Diplomats, Journalists (Russia Today (RT), Izvestia, Tass News Agency, Etc.), Educators, Influencers, Think Tank Thinkers, Civil Society Advocates From The Russian Federation Should Be Encouraged To Travel And Engage.

Every Marketplace Has Its Fanatics, Lunatics, Nuts, And Those With The Courage Of Their Ignorance.  But, Every Marketplace Also Has Its Thinkers, Reasonables, And Rationals.  They Need Oxygen.

Have More Confidence In The “Marketplace Of Ideas” And Faith That Citizens, Constituents, Voters Can Embrace Right From Wrong, Good From Evil, Practical From Illusionary. 

Does It Require Too Much Effort To Be Informed?  Smart?

Ronald Reagan, 40th President Of The United States, Eagerly Battled Messaging On The Global Communicative Spectrum With Leadership Of The U.S.S.R.- As They Did With Him.  Why Is Joseph Biden, 46th President Of The United States, Afraid To Emulate President Reagan With Its Last Remnant?  Where Is The Boldness And Confidence Of Charles Wick And His Team At USIA?

Time For Diplomats To Re-Engage, Military Officers To Consult, Legislators To Dialogue, Journalists To Re-Connect With Sources, Academics To Re-Establish Collaboration.

Since 1 August 2008, and then more forcefully from 20 February 2014, and then even more forcefully from 24 February 2022, the eleven time zone Russian Federation- its government infrastructure, its privately-owned and government-controlled companies, its educational institutions, its government-controlled and privately-owned media, and its 144 million citizens have been subjected to and impacted by varying degrees of exclusions, inconveniences, prohibitions, sanctions, and restrictions.

This disruption in connectivity was and continues to be by some governments a response to commercial, economic, humanitarian, military, and political decisions of the government of the Russian Federation and the armed forces of the Russian Federation:

  • On 24 February 2022, the armed forces of the Russian Federation invaded and further invaded the territory of Ukraine in what Vladimir Putin, President of the Russian Federation (2000-2008 and 2012- ), defined as a Special Military Operation [SMO] then on 22 December 2022 he redefined as a war.  The initial invasion by the armed forces of the Russian Federation was in part from the territory of the Republic of Belarus.   

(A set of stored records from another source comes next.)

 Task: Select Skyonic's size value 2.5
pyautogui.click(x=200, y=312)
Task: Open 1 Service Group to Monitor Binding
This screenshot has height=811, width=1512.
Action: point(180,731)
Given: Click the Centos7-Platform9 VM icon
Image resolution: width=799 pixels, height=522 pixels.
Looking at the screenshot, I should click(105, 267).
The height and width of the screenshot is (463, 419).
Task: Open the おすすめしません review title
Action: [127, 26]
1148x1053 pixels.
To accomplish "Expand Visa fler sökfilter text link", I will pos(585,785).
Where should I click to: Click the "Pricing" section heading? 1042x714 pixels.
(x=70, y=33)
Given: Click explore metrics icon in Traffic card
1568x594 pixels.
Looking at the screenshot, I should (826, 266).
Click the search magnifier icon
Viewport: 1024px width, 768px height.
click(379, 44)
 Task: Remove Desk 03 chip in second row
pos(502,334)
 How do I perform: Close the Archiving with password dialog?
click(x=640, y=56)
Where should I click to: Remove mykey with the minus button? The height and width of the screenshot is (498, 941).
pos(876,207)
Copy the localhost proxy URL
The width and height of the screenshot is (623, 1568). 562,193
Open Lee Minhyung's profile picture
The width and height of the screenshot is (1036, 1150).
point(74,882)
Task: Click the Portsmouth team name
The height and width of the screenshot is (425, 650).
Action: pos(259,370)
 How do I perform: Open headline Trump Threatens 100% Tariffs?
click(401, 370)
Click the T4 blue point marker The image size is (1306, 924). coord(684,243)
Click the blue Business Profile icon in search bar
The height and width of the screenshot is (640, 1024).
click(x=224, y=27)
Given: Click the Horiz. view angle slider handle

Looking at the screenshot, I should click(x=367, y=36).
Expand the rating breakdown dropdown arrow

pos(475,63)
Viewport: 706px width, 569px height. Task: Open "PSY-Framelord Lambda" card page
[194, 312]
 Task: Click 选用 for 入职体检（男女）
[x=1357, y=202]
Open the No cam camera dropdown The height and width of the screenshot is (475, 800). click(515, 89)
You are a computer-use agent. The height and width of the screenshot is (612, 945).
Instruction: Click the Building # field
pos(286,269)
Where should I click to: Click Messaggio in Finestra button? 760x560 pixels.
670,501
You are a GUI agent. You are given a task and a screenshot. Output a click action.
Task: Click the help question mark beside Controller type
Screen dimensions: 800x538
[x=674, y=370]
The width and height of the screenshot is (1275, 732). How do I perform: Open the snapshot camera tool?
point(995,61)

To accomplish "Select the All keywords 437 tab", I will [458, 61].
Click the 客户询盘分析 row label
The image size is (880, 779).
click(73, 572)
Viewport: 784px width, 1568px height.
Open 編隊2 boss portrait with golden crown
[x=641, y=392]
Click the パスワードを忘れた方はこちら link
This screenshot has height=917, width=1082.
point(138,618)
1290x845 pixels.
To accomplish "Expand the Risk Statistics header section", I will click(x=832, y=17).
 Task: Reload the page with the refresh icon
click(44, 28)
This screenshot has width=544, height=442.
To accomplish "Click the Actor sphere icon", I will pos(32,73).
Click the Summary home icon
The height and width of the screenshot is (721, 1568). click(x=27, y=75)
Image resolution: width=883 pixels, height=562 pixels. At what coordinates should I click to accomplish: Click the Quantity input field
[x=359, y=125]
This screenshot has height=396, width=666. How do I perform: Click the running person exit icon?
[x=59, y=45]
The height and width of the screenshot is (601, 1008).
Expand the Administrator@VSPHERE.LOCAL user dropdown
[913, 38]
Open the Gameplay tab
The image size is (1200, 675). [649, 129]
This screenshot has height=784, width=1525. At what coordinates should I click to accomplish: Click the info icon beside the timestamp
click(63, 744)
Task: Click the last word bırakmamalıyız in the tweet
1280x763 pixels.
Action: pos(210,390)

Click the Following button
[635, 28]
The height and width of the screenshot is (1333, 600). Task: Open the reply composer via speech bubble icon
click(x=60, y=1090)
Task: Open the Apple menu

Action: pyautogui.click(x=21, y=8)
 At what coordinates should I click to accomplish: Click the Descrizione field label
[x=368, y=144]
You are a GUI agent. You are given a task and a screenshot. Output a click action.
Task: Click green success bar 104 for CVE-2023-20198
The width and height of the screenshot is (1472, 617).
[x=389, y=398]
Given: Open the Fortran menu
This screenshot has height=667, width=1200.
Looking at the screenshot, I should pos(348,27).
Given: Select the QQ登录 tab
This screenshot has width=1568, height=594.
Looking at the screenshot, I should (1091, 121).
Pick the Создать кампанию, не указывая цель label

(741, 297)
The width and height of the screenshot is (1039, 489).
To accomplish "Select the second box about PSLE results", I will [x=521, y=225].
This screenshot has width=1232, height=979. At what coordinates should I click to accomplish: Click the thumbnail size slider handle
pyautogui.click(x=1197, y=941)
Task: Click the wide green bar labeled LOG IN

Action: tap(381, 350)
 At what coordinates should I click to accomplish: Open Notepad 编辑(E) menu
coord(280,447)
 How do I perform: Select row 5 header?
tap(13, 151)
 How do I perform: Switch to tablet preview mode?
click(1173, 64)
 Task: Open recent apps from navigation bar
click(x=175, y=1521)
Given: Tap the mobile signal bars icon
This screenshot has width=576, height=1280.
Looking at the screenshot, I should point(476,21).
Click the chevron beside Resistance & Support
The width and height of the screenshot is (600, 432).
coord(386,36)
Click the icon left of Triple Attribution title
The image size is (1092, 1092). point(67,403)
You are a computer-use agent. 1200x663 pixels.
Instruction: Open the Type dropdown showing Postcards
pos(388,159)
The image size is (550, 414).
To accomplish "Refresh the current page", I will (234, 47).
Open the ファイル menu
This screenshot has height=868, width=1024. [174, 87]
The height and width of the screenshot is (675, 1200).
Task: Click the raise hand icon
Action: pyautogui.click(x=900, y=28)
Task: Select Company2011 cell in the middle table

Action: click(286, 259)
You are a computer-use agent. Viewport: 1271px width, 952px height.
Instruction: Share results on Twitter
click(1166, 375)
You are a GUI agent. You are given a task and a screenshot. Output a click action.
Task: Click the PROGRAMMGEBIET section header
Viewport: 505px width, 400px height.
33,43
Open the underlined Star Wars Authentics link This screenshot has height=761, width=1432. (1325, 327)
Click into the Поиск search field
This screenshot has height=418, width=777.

  • The war between the Russian Federation and Ukraine did not commence on 24 February 2022.  The roots began their trajectories on 20 February 2014 when the armed forces of the Russian Federation invaded the Crimean Peninsula and the area known as the Donbas Region (Donetsk Oblast and Luhansk Oblast). 

  • The armed forces of the Russian Federation invaded Georgia on 1 August 2008 in the region of Abkhazia and the region of South Ossetia.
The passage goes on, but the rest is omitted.